Two of the 2018 fellows placed in the John Edwardson, ’72, Social New Venture Challenge (SNVC). The SNVC is run by Booth's Rustandy Center, along with the Polsky Center for Entrepreneurship and Innovation. A third fellow placed in this year’s College New Venture Challenge (CNVC). Both the SNVC and the CNVC are tracks of the Edward L. Kaplan, ’71, New Venture Challenge (NVC), the university’s nationally ranked accelerator program.
“Our second cohort of Tarrson Fellows is committed to addressing social issues ranging from providing autism therapy to children in rural areas to advancing the career prospects of an underserved population of adults,” said Robert H. Gertner, Joel F. Gemunder Professor of Strategy and Finance at Chicago Booth and John Edwardson Faculty Director of the Rustandy Center. “With the fellowship, University of Chicago students have the support they need to spend vital time working on their startups.”

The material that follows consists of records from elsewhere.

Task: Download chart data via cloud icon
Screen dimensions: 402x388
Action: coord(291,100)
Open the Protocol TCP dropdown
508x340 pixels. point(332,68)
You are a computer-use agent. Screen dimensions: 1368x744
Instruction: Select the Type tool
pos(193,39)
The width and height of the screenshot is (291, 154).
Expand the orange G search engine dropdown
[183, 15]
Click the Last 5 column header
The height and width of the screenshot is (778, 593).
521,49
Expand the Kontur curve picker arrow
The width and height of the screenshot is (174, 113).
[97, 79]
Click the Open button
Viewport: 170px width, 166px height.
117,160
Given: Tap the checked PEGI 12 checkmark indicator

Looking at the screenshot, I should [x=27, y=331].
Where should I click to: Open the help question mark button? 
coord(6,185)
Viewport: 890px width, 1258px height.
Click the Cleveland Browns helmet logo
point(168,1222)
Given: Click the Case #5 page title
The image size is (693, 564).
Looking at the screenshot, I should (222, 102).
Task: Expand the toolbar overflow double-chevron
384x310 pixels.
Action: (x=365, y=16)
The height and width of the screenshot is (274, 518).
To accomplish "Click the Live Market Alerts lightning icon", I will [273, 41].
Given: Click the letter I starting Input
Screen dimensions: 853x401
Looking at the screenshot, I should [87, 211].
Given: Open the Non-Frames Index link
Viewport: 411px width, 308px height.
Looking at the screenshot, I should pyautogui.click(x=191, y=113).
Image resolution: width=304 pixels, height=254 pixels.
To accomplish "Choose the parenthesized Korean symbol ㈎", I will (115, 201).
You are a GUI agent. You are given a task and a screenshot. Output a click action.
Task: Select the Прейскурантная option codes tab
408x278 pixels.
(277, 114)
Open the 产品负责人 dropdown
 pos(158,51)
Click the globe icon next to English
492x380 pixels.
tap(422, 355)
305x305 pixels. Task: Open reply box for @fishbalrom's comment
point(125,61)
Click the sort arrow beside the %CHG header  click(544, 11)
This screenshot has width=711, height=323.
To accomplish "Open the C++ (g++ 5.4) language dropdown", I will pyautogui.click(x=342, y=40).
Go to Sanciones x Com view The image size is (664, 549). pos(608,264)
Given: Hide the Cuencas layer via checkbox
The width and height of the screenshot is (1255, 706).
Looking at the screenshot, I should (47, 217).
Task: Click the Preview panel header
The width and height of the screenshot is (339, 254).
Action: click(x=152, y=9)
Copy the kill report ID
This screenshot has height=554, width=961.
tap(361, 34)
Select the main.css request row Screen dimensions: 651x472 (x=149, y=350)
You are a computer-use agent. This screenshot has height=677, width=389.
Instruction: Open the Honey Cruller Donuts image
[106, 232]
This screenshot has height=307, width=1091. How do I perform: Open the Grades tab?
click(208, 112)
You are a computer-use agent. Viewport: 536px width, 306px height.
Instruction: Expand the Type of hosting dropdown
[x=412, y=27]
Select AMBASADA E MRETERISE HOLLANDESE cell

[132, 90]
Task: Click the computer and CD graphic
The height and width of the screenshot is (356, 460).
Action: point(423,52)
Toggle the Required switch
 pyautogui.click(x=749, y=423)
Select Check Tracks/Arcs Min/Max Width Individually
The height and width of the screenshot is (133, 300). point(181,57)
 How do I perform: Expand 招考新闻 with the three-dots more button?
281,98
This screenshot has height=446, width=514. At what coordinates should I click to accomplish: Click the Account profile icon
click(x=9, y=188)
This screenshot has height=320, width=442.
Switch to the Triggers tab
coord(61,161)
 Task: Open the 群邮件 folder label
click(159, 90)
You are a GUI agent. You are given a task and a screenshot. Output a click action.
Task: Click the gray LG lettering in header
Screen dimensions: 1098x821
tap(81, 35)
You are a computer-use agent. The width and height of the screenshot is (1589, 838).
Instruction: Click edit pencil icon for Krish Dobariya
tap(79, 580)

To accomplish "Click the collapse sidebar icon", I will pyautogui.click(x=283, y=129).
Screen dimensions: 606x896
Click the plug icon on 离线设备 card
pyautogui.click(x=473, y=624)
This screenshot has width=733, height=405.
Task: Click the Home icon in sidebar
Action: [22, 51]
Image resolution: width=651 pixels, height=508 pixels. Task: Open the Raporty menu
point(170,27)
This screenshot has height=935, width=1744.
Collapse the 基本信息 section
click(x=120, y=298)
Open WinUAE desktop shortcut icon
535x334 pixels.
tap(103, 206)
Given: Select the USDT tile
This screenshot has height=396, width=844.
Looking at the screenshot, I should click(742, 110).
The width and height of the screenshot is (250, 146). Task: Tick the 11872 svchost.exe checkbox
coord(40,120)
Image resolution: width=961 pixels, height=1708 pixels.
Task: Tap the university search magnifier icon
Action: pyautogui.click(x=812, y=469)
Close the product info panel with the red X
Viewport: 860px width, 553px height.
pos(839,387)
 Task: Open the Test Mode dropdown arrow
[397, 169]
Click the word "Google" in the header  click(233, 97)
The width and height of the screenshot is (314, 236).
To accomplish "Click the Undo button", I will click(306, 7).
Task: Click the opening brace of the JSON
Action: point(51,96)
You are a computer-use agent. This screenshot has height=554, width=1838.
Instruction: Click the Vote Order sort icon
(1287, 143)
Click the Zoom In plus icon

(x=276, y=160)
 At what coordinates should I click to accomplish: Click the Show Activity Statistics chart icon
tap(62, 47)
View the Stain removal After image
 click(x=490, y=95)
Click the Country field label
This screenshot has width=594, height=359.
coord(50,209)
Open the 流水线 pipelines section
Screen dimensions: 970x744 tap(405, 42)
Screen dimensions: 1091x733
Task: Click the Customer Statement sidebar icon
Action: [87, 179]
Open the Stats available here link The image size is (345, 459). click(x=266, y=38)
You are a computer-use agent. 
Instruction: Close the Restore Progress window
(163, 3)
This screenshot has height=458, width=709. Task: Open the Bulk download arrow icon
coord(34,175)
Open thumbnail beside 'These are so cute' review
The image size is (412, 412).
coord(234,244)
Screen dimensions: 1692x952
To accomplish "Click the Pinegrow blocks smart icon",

The 2018 Tarrson Fellows are:
GEORGE BOGHOS, ’18, OF AIM CLINICS
George graduated from Booth's Full-Time MBA Program in June 2018. AIM Clinics, which won the 2018 SNVC, provides the gold standard autism therapy to children in rural US communities. With a pilot in Arkansas, AIM Clinics focuses on markets where the shortage of therapy is the most severe, and the autism care ecosystem is least developed. AIM Clinics seeks to deliver high-quality, evidence-based ABA therapy to children in those communities.
LEAH SHAPIRO, AB ’18, OF DEBATE IT FORWARD
Leah graduated from the College in June 2018. Debate it Forward, which placed second in the 2018 CNVC, is an education nonprofit that de-emphasizes the competitive nature of debate and instead focuses on cultivating the core skills of debate. Through this approach, Debate it Forward makes debate curriculum—and its benefits—accessible to young students, students of low-income, students with learning differences, and justice-involved youth.
WENTING XI, ’18, OF VOUCHCIRCLE
Wenting graduated from Booth's Full-Time MBA Program in June 2018. VouchCircle, which tied for second place in the 2018 SNVC, is a professional networking platform designed to help people in underserved communities stay connected, share jobs, and vouch for one another to get hired.
TRISTAN ZUCKER, ’18, OF HYBRIDU
Tristan graduated from Booth's Full-Time MBA Program in June 2018. HybridU empowers students to complete online education and advance their careers with offline support. Each HybridU unit is a study space where students meet with their personal academic coach, can find a community of learners, and can network with professional mentors.